# TASK PROMPT
Put the lines of the data into a Markdown table, starting with the line containing "The width and height of the screenshot is (1306, 924)." and going on through the line containing "Action: tap(435, 327)". Use the columns Row and Line, number each row, and leave out blank lines.

Rows of pointing data:
====================

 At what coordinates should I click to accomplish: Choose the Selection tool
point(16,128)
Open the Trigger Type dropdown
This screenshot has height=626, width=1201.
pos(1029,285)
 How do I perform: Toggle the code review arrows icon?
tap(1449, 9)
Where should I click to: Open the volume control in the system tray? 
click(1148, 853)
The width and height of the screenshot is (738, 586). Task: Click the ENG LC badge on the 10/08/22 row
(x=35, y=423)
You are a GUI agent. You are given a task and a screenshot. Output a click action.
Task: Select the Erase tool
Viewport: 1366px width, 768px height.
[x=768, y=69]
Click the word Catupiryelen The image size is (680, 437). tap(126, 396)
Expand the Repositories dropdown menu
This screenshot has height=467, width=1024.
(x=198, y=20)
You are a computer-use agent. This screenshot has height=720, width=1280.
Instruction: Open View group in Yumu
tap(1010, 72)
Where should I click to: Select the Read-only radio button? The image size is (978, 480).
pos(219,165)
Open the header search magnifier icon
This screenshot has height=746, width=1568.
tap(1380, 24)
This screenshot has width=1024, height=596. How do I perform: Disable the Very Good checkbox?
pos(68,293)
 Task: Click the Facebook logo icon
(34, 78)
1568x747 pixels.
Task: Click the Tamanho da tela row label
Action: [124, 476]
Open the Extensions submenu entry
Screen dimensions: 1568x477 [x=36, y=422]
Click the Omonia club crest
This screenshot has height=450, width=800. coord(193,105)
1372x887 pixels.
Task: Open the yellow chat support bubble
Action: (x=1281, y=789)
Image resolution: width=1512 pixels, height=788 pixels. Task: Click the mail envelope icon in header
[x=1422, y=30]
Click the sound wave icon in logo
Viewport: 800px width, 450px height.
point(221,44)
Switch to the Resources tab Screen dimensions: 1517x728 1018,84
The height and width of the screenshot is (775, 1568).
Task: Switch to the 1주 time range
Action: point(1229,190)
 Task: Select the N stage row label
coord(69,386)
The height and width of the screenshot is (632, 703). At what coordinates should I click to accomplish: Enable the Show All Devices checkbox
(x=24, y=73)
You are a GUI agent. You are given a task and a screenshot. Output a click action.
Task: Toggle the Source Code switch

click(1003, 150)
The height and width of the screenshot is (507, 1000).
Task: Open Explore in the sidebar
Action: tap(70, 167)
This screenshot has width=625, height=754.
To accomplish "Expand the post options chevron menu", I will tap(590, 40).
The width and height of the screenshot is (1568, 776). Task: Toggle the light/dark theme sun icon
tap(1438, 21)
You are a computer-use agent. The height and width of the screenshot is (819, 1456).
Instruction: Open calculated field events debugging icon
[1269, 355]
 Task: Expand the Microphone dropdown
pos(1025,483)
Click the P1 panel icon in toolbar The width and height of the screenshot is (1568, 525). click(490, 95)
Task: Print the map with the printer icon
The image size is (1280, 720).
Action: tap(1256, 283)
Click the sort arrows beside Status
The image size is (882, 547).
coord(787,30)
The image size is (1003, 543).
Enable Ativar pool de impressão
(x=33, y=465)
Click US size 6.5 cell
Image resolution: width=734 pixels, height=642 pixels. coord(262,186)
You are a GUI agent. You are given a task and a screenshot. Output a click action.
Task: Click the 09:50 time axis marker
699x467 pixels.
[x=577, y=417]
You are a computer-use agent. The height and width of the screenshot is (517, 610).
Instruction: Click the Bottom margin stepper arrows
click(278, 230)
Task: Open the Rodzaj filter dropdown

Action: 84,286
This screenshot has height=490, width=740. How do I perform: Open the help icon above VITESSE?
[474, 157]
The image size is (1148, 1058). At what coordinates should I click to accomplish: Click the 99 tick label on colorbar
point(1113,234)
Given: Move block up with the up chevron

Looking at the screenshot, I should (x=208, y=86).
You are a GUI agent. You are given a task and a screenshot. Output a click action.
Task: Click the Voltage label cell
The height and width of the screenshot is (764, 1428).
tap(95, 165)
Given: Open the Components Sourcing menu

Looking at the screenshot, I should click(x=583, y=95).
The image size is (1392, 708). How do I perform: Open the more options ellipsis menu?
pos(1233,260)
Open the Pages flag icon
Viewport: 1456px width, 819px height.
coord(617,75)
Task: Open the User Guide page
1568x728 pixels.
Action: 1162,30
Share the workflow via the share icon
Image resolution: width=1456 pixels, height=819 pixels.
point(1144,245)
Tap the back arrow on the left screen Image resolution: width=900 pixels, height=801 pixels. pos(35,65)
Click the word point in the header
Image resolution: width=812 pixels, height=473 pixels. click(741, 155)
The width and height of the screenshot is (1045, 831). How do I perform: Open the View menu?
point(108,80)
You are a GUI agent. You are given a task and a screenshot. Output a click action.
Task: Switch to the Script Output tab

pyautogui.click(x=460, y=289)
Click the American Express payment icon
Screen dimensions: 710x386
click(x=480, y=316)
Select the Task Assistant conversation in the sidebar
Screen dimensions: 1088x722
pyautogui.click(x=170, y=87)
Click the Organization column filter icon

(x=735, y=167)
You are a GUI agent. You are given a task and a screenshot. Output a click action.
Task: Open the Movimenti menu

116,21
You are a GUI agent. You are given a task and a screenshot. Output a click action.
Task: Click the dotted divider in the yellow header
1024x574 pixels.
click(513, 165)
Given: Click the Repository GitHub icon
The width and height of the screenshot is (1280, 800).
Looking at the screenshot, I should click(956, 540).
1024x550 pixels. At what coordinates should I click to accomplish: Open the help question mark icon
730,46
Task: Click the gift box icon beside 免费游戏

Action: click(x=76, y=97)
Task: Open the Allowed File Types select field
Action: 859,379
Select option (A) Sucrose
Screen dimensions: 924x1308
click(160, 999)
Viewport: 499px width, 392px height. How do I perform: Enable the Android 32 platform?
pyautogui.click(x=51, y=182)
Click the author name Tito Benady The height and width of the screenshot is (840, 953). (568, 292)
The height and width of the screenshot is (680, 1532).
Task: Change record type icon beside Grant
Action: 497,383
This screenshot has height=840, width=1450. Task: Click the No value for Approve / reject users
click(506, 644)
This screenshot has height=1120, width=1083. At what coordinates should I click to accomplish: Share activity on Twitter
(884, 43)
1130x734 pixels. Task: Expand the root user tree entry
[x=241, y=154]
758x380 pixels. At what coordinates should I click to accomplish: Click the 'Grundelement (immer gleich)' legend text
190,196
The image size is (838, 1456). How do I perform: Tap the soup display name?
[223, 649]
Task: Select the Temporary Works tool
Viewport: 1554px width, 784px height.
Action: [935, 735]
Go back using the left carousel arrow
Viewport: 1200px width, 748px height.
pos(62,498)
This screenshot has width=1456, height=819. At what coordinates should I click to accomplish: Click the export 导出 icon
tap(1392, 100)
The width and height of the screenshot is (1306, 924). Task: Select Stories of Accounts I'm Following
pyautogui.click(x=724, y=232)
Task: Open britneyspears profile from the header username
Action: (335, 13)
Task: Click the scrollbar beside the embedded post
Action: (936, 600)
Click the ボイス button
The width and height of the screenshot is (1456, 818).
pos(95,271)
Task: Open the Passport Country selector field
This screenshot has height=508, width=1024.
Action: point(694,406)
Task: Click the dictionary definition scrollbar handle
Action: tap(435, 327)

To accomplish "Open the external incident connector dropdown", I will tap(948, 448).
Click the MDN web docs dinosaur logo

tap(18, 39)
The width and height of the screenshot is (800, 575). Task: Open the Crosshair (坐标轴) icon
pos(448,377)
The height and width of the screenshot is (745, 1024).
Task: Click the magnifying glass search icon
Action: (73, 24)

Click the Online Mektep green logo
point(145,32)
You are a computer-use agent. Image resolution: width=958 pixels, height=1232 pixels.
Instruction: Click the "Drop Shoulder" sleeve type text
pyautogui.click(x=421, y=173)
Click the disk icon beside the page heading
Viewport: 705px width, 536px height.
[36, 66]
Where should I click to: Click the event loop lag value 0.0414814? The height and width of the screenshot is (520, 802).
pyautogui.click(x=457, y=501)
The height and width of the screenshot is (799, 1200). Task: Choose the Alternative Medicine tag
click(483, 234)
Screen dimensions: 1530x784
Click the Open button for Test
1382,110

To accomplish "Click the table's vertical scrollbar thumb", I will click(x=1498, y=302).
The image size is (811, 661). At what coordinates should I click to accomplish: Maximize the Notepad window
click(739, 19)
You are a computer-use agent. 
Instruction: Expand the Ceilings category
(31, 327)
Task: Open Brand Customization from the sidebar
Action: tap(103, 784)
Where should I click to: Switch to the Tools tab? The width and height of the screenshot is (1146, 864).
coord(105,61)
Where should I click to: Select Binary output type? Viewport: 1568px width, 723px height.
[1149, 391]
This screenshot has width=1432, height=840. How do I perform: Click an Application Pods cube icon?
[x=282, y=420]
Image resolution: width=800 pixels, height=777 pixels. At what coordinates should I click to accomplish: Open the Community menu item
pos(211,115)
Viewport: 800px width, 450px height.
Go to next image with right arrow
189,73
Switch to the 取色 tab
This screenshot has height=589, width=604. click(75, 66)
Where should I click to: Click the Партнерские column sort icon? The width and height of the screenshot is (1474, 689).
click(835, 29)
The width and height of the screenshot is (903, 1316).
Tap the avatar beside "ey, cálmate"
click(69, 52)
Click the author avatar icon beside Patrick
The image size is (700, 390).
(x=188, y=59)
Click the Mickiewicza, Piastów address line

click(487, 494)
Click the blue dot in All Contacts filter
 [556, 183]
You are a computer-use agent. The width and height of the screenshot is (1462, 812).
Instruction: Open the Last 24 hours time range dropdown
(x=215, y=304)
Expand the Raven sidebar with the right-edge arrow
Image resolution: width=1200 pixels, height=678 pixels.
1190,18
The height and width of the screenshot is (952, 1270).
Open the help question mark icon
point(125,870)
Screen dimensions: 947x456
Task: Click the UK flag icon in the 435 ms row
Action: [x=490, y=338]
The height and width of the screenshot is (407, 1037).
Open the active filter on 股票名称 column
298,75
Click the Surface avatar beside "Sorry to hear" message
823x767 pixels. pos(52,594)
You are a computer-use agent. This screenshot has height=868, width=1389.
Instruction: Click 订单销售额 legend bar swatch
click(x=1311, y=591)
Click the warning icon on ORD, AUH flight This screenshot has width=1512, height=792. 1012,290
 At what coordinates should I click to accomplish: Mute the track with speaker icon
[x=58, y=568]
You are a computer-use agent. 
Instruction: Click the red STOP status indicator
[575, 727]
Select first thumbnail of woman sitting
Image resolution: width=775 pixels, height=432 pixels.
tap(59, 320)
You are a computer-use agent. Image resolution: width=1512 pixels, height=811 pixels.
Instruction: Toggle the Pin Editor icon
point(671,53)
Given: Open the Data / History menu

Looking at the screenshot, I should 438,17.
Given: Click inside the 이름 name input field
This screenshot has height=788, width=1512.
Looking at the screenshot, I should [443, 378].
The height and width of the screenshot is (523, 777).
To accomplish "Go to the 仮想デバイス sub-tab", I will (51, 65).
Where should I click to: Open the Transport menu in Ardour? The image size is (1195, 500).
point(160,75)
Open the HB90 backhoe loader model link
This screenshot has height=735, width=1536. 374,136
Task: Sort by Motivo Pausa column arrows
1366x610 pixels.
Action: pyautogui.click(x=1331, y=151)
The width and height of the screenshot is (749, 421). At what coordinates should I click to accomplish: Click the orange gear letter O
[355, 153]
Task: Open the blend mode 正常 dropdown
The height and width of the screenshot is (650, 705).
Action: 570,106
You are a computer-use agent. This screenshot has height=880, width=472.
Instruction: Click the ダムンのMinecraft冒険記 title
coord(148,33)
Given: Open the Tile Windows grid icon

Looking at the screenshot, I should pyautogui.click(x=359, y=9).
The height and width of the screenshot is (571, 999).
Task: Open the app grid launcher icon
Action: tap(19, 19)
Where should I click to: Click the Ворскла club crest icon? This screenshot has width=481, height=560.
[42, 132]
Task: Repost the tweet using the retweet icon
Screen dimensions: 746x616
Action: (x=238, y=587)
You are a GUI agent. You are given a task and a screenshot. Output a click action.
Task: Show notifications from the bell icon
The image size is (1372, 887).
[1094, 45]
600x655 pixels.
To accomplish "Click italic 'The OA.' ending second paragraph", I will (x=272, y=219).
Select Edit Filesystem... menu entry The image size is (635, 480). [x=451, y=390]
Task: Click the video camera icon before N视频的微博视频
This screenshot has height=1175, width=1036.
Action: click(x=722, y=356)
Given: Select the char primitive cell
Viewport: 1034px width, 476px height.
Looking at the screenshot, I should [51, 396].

====================

# REPLY TO THE EXERCISE
| Row | Line |
|---|---|
| 1 | The width and height of the screenshot is (1306, 924). Task: Select Stories of Accounts I'm Following |
| 2 | pyautogui.click(x=724, y=232) |
| 3 | Task: Open britneyspears profile from the header username |
| 4 | Action: (335, 13) |
| 5 | Task: Click the scrollbar beside the embedded post |
| 6 | Action: (936, 600) |
| 7 | Click the ボイス button |
| 8 | The width and height of the screenshot is (1456, 818). |
| 9 | pos(95,271) |
| 10 | Task: Open the Passport Country selector field |
| 11 | This screenshot has height=508, width=1024. |
| 12 | Action: point(694,406) |
| 13 | Task: Click the dictionary definition scrollbar handle |
| 14 | Action: tap(435, 327) |